Let $M$ be a smooth manifold and let $N$ be a manifold with boundary, both with the same dimension $n$. If $dF_{p}$ is an isomorphism, then $F\left(p\right)\in\mbox{int}N $.
I am trying to prove this theorem to prove a result about smooth embeddings. Here is how I am thinking the problem could be solved. Assume thet $F(p)$ is a boundary point of $N$. Then there exists a chart $(V,\psi)$ at $F(p)$ such that $\psi(V) $ is an open subset of the upper half space $\mathbb{H}^{n}$. I guess we have to use some fact about $M$ having no boundary and the the fact that $dF_p$ is an isomorphism to show that there is a contradiction, but I cannot figure that out.

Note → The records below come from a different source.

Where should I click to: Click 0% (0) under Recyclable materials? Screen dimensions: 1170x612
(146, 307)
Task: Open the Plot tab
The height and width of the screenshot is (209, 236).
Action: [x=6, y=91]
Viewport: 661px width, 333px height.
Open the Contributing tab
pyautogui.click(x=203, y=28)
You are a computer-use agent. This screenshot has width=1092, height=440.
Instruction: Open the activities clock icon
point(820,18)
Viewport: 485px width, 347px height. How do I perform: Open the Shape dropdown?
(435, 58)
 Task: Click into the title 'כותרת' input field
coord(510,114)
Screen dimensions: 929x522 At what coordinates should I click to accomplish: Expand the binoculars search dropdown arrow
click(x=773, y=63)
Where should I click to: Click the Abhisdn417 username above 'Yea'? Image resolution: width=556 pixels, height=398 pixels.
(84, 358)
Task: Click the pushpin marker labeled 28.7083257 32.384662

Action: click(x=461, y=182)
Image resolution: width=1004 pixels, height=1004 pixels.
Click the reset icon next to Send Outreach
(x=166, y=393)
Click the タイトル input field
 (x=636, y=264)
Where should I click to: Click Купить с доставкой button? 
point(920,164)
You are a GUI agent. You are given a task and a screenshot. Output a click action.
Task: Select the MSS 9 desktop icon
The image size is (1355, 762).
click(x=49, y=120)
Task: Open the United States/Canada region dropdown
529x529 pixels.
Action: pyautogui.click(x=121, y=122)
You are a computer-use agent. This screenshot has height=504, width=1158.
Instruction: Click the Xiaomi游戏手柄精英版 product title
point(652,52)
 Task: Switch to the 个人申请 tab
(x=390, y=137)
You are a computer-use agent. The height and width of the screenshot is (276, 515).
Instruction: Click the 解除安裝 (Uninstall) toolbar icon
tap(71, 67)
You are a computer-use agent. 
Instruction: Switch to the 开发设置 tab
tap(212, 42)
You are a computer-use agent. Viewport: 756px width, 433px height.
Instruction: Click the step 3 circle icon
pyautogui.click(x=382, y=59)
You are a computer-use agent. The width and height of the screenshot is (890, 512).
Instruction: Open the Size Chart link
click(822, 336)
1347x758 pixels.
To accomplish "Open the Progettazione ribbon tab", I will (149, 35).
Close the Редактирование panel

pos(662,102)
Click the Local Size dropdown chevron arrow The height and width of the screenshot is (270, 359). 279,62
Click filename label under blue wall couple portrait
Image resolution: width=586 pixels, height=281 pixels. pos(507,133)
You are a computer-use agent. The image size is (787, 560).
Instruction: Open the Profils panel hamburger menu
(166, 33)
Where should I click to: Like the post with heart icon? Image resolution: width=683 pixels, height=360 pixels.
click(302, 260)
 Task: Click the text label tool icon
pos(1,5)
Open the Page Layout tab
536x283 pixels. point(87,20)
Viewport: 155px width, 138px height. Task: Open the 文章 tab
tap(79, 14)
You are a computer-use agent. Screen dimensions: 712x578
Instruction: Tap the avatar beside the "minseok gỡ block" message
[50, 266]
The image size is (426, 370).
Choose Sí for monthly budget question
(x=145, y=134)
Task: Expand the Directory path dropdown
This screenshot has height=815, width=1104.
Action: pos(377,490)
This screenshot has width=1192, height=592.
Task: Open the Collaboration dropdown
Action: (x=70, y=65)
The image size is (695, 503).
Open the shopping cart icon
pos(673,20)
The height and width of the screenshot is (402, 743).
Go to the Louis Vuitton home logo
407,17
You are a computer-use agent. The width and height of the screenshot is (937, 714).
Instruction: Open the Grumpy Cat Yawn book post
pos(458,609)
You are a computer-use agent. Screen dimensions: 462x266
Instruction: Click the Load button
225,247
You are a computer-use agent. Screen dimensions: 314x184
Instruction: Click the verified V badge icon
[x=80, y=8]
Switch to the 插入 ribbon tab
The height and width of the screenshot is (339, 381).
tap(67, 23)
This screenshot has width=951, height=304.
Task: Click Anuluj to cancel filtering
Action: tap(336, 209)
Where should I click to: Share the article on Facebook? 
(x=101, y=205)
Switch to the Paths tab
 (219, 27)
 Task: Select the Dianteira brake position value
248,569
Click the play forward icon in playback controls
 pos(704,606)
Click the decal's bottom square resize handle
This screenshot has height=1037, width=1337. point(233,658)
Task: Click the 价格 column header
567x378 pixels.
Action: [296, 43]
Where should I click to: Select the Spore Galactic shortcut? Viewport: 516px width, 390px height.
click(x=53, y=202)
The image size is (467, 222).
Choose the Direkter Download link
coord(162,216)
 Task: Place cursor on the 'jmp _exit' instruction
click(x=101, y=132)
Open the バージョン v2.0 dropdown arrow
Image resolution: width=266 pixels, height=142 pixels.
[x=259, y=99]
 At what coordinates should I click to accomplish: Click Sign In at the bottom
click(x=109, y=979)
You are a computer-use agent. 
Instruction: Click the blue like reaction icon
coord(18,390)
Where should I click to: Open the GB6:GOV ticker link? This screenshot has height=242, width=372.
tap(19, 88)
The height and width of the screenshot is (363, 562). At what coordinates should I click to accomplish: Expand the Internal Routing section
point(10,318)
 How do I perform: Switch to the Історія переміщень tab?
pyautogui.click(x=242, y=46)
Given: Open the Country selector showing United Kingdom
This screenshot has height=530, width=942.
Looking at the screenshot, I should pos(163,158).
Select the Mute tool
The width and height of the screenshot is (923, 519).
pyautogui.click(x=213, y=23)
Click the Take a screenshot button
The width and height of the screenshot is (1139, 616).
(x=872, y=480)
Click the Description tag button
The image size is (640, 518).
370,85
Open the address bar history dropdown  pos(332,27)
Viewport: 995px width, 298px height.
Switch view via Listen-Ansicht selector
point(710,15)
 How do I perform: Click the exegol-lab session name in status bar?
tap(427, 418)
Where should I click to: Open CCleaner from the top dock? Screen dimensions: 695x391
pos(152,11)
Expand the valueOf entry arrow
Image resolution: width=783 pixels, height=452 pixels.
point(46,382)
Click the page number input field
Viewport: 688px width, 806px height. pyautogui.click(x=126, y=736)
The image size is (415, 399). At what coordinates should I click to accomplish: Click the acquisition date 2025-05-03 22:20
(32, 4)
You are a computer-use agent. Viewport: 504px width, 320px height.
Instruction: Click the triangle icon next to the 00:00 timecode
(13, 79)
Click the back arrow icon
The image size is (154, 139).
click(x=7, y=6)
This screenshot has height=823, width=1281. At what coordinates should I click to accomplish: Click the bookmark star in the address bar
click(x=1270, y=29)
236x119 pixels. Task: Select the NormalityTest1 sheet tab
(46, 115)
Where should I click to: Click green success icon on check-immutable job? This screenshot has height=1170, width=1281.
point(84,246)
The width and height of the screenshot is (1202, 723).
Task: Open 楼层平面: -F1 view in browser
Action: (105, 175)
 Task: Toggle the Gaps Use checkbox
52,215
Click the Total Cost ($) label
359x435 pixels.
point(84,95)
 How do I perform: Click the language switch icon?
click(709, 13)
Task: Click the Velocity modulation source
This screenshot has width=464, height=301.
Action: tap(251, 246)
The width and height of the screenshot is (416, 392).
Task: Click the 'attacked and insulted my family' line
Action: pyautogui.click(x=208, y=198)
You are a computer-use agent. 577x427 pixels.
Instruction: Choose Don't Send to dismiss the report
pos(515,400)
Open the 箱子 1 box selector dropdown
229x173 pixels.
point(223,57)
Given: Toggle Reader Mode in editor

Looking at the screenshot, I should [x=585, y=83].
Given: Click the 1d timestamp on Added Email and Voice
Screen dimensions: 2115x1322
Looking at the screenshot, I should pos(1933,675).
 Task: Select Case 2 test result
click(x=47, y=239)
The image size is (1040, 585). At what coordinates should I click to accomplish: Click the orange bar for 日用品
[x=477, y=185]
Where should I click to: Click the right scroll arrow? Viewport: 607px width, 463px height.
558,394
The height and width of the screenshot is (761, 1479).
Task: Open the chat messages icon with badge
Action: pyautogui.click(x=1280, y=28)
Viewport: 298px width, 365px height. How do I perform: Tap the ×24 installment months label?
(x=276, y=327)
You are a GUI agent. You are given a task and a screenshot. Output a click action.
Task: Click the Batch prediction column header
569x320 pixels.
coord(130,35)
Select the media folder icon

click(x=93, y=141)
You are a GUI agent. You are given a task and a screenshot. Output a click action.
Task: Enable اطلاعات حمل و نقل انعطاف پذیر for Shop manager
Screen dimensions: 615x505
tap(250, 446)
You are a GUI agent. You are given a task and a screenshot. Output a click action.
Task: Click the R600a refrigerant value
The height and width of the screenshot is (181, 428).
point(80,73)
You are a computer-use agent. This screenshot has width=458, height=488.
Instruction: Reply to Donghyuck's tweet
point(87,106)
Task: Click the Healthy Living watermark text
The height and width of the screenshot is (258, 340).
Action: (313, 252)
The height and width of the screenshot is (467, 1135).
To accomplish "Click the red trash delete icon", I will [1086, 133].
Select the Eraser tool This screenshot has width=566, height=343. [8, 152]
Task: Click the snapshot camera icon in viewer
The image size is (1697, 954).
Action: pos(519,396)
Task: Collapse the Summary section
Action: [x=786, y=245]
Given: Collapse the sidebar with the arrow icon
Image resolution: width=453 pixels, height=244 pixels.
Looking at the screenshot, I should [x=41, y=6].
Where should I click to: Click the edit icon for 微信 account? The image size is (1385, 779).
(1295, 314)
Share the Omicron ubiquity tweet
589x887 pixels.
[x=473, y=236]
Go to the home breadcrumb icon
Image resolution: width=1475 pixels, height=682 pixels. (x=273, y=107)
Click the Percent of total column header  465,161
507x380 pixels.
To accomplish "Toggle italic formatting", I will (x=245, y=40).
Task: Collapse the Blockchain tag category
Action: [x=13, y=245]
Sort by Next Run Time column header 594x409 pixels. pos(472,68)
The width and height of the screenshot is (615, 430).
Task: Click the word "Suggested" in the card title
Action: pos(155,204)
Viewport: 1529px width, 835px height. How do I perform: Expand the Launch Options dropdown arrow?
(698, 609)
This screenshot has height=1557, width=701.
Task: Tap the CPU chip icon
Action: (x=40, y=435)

By passing to charts near $p$ and $F(p)$, it suffices to prove this in the case $M = \mathbb R^n,N = H^n$. Since $dF_p$ is an isomorphism, by the inverse function theorem (for $\mathbb R^n$, thinking of $H^n$ as a subset of $\mathbb R^n$) we can find an open set $U \ni p$ such that $F(U)$ is open (in $\mathbb R^n$!) and $F : U \to F(U)$ is a diffeomorphism. Since $F(p)\in F(U)$, this rules out $F(p) \in \partial H^n$, because no $\mathbb R^n$-neighbourhood of a boundary point is contained in $H^n$.